Jia Guo, Shaofei Jin, Ku Wang
Xayida Subi, Mamattursun Eziz, Ning Wang
Accurate and rapid estimation of soil organic matter (SOM) content is of great significance for advancing precision agriculture. Compared with traditional chemical methods, the hyperspectral estimation is superior in rapidly estimating SOM content. Soil grain size affects soil spectral reflectance, thereby affecting the accuracy of hyperspectral estimation. However, the appropriate soil grain size for the hyperspectral analysis is nearly unknown. This study propose a best hyperspectral estimation method for determining SOM content of farmland soil in the Ibinur Lake Irrigation Area (ILIA) of the northwest arid zones of China. The original spectral reflectance of the 20-mesh (0.85 mm) and 60-mesh (0.25 mm) sieved soil were obtained, and the feature wavebands were selected using five types of spectral transformations. Then, hyperspectral estimation models were constructed based on the partial least squares regression (PLSR), support vector machine (SVM), random forest (RF), and extreme gradient boosting (XGBoost) models. Results show that the SOM content had relatively higher correlation coefficient with spectral reflectance of the 0.85 mm sieved soil than that of the 0.25 mm sieved soil. The transformation of original spectral reflectance of soil effectively enhanced the spectral characteristics related to SOM content.

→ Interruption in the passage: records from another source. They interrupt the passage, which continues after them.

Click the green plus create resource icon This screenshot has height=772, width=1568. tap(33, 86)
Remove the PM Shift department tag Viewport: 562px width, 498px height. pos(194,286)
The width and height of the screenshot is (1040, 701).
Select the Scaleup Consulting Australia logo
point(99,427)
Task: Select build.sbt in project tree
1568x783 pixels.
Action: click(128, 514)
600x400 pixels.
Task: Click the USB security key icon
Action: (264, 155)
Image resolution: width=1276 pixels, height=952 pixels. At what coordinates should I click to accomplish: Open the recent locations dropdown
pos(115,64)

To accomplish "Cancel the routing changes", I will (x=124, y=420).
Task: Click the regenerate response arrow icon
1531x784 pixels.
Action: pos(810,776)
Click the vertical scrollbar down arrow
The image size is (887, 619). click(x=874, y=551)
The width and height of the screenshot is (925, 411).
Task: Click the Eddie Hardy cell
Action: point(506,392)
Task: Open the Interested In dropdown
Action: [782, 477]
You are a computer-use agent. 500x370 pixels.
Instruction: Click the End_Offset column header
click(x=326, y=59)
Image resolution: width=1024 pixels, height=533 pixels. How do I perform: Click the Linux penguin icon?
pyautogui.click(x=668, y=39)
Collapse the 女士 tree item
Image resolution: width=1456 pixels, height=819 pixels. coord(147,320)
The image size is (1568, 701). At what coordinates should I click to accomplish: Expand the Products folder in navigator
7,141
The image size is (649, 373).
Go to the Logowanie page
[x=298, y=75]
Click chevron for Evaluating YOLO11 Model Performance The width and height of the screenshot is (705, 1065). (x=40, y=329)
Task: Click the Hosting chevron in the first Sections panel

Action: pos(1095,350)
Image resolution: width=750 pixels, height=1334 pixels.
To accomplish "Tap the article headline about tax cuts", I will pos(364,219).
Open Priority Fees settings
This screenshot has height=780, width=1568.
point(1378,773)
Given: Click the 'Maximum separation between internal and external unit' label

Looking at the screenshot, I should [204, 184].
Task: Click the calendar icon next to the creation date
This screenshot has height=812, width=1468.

Soil grain size obviously affected spectral reflectance and the accuracy of hyperspectral estimation models. The overall stability and estimation accuracy of RF model was significantly higher compared with the PLSR, SVM, and XGBoost. Finally, the RF model combined with the root mean first-order differentiation (RMSFD) of spectral reflectance of the 0.85 mm sieved soil (R2 = 0.82, RMSE = 2.37, RPD = 2.27) was identified as the best method for estimating SOM content of farmland soil in the ILIA.